*KERJAKAN BERIKUT INI:*
1 – Jawablah pertanyaan berikut berdasarkan teks tentang overtourism di Jepang.
(a) Menurut data Kota Kyoto, berapa siswa Jepang yang mengunjungi kota itu pada 2024?
(b) Berapa ukuran dua huruf grafiti yang ditemukan di kuil Chionin?
(c) Manga dan anime apa yang membuat perlintasan kereta api di Kamakura menjadi ikonik?
2 – Ketik ulang bagian teks tentang overtourism di Jepang, mulai dari "Kasus lain, seorang" sampai dengan "besar di jalan.", tanpa mengubah apa pun.

*POTONGAN DOKUMEN:*
━━━━━━━━━━━━━━━━━━━━
Data Kota Kyoto menunjukkan 750.000 siswa Jepang mengunjungi kota itu pada 2024, turun dari 810.000 pada tahun sebelumnya.

Ulah Turis Asing Bikin Pusing

Selain biaya, perilaku sebagian turis asing juga menjadi sumber masalah. Otoritas harus menurunkan petugas keamanan di distrik geisha Gion setelah para turis memburu para maiko (geisha muda) atau bahkan masuk ke rumah warga. Di kuil Chionin, salah satu pusat aliran Jodo, dua huruf grafiti berukuran 18 cm ditemukan tergores di tiang kayu pada Juni lalu.

Kasus lain, seorang turis asing terekam melakukan pull-up di gerbang torii Kuil Atago, sementara di Tokyo seorang turis mendorong pria lansia Jepang yang memintanya menyerahkan kursi prioritas di kereta.

Kota Kamakura juga mulai jadi titik panas overtourism, terutama di dekat perlintasan kereta api yang ikonik lewat manga dan anime Slam Dunk. Ribuan penggemar berbondong-bondong datang untuk berfoto dengan latar kereta dan laut, tetapi hal itu mengganggu kehidupan warga setempat.

Penduduk melaporkan masalah sampah, kebisingan hingga larut malam, dan kasus turis asing masuk ke properti pribadi meski sudah ada papan larangan dalam berbagai bahasa. Polisi bahkan menerima laporan wisatawan yang masuk ke rumah sakit serta panti jompo untuk menggunakan toilet, sementara ada juga yang nekat buang air besar di jalan.
━━━━━━━━━━━━━━━━━━━━
*CUPLIKAN CATATAN:*
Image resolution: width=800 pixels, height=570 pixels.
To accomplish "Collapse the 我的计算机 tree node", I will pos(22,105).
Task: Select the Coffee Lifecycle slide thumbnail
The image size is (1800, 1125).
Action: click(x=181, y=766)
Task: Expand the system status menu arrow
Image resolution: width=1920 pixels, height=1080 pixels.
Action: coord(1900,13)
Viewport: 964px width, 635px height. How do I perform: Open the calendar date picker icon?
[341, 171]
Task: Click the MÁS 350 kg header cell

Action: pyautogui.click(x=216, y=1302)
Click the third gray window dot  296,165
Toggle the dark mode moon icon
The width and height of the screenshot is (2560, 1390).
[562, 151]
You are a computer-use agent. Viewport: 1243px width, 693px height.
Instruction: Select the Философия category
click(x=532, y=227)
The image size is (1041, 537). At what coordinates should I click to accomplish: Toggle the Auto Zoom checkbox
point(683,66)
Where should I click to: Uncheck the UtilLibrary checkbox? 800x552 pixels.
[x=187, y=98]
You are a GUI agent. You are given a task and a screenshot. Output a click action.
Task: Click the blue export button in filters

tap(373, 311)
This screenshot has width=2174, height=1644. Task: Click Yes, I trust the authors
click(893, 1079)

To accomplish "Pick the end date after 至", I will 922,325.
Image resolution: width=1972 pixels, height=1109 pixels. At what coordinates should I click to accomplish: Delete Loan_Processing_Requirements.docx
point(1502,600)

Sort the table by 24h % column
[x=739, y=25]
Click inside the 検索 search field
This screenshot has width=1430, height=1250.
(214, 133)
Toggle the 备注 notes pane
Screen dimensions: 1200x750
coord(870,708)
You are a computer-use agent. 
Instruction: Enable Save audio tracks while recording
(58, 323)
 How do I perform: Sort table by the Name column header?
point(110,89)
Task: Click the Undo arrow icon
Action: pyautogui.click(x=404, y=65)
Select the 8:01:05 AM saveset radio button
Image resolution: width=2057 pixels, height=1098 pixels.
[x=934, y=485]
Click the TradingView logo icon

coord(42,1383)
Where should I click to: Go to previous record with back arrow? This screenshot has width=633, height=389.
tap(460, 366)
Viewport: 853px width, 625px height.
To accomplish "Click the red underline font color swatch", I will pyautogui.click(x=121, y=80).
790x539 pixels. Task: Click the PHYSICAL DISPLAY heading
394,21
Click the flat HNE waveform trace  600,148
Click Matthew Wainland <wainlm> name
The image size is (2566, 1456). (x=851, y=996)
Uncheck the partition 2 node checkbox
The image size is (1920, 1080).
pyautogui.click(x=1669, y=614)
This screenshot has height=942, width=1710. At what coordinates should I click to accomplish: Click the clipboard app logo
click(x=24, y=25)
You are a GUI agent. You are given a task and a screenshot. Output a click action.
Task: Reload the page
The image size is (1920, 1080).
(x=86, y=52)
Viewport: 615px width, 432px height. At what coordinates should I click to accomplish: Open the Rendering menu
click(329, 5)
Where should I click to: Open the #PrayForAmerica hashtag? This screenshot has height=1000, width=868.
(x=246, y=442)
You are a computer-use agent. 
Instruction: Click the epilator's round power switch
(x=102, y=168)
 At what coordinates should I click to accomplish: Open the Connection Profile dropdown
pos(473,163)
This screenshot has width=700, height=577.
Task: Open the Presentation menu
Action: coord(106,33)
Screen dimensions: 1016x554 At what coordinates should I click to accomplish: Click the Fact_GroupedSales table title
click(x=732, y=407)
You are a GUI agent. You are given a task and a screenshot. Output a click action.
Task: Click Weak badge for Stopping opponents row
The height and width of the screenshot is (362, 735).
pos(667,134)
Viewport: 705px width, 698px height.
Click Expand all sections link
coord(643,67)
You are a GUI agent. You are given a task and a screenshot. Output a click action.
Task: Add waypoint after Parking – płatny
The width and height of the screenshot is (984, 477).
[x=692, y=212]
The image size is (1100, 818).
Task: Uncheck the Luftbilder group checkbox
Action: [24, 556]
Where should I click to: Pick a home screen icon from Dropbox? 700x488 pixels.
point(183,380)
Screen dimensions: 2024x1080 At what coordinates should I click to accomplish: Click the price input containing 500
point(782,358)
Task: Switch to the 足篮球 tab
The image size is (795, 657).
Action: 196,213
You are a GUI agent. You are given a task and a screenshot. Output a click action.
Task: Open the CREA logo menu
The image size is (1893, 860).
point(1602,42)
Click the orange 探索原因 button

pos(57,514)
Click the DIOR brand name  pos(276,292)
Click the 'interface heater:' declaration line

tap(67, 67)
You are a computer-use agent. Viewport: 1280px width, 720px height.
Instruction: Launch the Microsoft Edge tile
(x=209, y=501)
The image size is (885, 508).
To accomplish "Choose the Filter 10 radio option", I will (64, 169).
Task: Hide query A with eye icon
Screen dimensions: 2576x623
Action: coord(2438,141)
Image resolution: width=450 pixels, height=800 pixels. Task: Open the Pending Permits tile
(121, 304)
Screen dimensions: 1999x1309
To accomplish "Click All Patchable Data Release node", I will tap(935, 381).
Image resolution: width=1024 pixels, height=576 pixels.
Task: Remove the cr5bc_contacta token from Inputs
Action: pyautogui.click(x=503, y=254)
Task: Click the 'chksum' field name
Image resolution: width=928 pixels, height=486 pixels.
━━━━━━━━━━━━━━━━━━━━
*JAWABAN TUGAS:*
1 –
(a) 750.000 siswa.
(b) 18 cm.
(c) Slam Dunk.

2 –
Kasus lain, seorang turis asing terekam melakukan pull-up di gerbang torii Kuil Atago, sementara di Tokyo seorang turis mendorong pria lansia Jepang yang memintanya menyerahkan kursi prioritas di kereta.

Kota Kamakura juga mulai jadi titik panas overtourism, terutama di dekat perlintasan kereta api yang ikonik lewat manga dan anime Slam Dunk. Ribuan penggemar berbondong-bondong datang untuk berfoto dengan latar kereta dan laut, tetapi hal itu mengganggu kehidupan warga setempat.

Penduduk melaporkan masalah sampah, kebisingan hingga larut malam, dan kasus turis asing masuk ke properti pribadi meski sudah ada papan larangan dalam berbagai bahasa. Polisi bahkan menerima laporan wisatawan yang masuk ke rumah sakit serta panti jompo untuk menggunakan toilet, sementara ada juga yang nekat buang air besar di jalan.